[Data items]
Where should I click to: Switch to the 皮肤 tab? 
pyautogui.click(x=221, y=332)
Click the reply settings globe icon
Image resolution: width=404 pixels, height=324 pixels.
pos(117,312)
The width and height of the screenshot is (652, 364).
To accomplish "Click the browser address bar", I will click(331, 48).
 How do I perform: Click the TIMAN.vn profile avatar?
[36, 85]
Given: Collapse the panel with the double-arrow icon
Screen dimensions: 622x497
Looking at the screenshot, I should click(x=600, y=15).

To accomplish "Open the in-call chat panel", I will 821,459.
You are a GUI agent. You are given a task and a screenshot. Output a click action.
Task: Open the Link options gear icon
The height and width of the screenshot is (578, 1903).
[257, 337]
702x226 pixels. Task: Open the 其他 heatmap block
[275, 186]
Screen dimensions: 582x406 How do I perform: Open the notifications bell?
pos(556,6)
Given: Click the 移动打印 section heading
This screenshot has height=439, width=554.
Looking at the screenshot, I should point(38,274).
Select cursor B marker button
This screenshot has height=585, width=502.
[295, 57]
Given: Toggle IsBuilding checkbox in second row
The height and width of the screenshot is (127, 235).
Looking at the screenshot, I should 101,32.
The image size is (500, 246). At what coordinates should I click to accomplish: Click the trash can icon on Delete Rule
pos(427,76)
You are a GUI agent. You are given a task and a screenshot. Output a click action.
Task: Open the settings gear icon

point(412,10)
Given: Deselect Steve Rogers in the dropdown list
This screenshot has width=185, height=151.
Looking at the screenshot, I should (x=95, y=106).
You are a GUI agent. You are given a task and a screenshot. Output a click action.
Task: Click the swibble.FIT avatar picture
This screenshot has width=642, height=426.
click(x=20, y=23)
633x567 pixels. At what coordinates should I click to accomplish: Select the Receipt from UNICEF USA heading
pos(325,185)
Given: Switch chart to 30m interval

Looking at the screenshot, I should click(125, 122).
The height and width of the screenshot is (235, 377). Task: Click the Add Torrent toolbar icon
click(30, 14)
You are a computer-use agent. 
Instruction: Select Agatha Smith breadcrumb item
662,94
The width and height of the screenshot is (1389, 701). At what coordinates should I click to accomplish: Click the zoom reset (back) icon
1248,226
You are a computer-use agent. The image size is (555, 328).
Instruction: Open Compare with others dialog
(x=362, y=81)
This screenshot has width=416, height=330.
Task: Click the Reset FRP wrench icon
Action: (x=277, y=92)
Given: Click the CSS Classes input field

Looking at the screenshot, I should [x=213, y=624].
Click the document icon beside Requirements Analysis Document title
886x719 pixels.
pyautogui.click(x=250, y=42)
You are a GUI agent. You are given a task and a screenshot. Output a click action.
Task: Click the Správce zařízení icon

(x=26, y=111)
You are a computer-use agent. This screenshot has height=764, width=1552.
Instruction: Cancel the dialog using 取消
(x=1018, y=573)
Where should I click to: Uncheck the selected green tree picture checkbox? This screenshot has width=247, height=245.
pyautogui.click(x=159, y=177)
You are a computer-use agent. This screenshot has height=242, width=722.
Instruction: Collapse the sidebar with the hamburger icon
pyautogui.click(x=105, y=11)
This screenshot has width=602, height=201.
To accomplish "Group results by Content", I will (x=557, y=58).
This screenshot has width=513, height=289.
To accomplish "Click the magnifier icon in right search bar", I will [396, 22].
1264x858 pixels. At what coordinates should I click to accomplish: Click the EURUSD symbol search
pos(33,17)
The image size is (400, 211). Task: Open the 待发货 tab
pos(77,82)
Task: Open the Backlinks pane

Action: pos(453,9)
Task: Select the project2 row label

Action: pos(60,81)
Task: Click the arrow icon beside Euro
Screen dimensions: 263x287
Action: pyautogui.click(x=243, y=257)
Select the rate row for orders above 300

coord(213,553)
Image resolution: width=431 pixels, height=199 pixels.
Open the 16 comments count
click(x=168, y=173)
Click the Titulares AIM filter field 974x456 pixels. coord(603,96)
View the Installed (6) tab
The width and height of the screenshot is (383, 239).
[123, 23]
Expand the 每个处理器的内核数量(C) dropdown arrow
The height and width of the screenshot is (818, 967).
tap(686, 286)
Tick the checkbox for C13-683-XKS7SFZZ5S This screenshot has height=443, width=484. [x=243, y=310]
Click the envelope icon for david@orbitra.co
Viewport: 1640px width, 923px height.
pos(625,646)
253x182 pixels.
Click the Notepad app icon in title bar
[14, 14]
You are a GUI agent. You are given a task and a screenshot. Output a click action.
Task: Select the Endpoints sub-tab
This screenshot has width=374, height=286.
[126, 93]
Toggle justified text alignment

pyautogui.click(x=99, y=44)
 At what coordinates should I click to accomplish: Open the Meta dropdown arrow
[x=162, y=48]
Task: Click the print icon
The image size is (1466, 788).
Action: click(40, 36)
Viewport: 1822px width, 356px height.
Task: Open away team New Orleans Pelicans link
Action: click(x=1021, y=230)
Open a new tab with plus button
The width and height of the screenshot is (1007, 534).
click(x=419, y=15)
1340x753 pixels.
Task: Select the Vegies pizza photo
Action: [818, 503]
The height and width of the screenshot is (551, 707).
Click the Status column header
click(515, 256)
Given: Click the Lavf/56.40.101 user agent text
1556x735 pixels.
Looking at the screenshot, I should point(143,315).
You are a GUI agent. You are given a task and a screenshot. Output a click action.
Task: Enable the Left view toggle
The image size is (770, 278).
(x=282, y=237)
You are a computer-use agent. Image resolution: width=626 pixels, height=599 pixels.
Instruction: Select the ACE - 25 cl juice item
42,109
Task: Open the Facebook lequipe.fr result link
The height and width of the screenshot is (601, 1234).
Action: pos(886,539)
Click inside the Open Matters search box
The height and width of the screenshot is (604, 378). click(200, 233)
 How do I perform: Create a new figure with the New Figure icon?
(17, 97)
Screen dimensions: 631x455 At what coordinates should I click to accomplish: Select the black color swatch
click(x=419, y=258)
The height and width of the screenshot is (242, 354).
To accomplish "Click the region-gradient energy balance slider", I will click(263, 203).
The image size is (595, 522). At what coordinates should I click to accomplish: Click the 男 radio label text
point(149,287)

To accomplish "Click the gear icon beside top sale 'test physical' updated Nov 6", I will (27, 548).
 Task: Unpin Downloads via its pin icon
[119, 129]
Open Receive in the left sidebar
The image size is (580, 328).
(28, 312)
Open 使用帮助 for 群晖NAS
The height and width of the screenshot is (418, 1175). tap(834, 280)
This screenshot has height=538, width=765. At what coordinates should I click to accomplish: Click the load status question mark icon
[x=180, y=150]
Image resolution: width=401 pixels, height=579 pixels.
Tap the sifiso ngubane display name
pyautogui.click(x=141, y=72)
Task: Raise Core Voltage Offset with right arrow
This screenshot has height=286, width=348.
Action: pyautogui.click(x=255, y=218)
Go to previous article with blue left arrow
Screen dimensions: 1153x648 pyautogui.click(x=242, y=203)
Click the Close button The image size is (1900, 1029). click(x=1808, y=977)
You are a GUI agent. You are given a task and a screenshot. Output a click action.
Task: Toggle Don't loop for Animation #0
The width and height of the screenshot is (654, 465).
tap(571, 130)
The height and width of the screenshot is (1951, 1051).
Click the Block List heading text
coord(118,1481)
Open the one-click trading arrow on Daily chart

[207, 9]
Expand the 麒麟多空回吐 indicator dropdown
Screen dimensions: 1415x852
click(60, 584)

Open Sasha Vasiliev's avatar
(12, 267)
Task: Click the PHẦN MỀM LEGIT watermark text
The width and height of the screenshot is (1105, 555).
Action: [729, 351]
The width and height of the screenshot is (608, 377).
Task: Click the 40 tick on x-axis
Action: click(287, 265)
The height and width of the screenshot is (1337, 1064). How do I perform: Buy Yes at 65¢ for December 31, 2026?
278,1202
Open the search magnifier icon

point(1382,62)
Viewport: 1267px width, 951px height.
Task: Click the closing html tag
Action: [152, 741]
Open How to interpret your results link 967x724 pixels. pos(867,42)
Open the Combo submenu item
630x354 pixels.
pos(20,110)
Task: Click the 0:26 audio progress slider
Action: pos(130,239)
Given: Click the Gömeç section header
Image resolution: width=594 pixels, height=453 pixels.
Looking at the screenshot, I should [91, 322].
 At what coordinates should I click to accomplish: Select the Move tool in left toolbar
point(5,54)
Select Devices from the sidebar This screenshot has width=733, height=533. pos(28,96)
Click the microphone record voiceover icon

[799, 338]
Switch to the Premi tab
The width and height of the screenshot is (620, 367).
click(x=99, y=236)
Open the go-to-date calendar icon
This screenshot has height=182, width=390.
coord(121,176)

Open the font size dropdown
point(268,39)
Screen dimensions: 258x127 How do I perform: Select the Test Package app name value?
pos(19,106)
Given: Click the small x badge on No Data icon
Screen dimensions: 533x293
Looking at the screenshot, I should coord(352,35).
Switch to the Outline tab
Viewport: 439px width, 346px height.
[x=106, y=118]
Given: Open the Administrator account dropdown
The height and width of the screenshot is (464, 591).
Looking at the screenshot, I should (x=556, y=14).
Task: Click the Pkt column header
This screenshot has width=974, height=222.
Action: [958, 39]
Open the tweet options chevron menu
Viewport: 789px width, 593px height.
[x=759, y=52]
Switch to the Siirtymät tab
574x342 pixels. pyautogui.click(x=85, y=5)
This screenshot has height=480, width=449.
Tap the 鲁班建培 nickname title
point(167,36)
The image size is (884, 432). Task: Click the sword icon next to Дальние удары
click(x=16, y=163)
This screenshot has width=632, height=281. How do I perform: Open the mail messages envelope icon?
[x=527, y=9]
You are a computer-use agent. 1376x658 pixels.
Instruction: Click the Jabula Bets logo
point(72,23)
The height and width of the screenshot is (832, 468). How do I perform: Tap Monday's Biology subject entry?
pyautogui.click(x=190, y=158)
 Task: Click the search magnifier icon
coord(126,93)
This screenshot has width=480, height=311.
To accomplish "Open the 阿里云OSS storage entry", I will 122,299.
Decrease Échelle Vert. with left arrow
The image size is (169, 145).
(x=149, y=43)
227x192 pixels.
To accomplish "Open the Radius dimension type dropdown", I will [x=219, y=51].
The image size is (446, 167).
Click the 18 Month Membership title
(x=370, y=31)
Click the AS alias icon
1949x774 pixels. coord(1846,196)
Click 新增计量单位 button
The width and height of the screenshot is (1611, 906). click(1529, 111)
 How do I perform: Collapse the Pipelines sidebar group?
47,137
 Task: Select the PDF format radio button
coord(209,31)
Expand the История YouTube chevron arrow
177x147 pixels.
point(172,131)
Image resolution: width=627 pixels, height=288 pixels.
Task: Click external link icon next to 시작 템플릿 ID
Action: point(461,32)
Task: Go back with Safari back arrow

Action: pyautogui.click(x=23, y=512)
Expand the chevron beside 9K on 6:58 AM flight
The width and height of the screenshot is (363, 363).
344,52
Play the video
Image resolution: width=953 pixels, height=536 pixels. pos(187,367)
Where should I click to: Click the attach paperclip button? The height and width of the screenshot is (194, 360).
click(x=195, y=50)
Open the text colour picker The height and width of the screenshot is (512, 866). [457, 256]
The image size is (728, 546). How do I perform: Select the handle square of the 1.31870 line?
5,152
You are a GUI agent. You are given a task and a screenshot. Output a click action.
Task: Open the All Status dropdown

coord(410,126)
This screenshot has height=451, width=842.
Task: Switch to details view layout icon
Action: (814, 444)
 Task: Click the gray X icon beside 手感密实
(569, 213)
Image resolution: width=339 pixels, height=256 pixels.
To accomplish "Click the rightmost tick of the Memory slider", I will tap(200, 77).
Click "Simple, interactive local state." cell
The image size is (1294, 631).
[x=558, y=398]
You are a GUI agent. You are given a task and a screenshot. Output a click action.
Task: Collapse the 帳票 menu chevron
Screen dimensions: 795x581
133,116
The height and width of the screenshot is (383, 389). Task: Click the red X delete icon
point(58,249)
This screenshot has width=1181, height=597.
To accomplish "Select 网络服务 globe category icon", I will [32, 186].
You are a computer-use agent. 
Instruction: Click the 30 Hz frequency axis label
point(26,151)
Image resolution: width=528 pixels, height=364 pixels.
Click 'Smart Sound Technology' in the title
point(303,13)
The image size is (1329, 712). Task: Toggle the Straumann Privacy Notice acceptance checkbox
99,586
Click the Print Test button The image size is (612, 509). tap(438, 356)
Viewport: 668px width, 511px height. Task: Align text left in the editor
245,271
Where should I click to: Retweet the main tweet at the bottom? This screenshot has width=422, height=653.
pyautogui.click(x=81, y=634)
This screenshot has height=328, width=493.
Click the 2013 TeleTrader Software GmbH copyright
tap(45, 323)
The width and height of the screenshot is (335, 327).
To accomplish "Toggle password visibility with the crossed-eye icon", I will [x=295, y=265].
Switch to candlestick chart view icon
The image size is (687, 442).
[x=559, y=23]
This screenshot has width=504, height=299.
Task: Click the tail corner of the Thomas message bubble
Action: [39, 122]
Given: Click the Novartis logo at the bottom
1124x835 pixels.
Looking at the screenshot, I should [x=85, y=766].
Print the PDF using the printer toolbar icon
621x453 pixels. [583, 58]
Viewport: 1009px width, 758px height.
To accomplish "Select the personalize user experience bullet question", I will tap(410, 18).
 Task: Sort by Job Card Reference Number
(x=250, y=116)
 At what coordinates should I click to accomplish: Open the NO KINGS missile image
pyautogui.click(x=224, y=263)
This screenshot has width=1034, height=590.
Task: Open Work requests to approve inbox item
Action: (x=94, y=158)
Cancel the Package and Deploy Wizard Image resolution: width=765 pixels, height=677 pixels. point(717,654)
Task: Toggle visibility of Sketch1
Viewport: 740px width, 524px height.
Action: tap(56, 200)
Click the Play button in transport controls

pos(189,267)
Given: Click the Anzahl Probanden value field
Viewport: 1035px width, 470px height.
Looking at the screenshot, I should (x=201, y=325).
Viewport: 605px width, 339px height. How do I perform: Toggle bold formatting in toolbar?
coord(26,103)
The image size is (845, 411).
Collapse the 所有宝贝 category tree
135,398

> _About this task_: Scan the data above, find each line with "options", and copy it.

> _Answer space_:
Task: Open the Link options gear icon
Open the tweet options chevron menu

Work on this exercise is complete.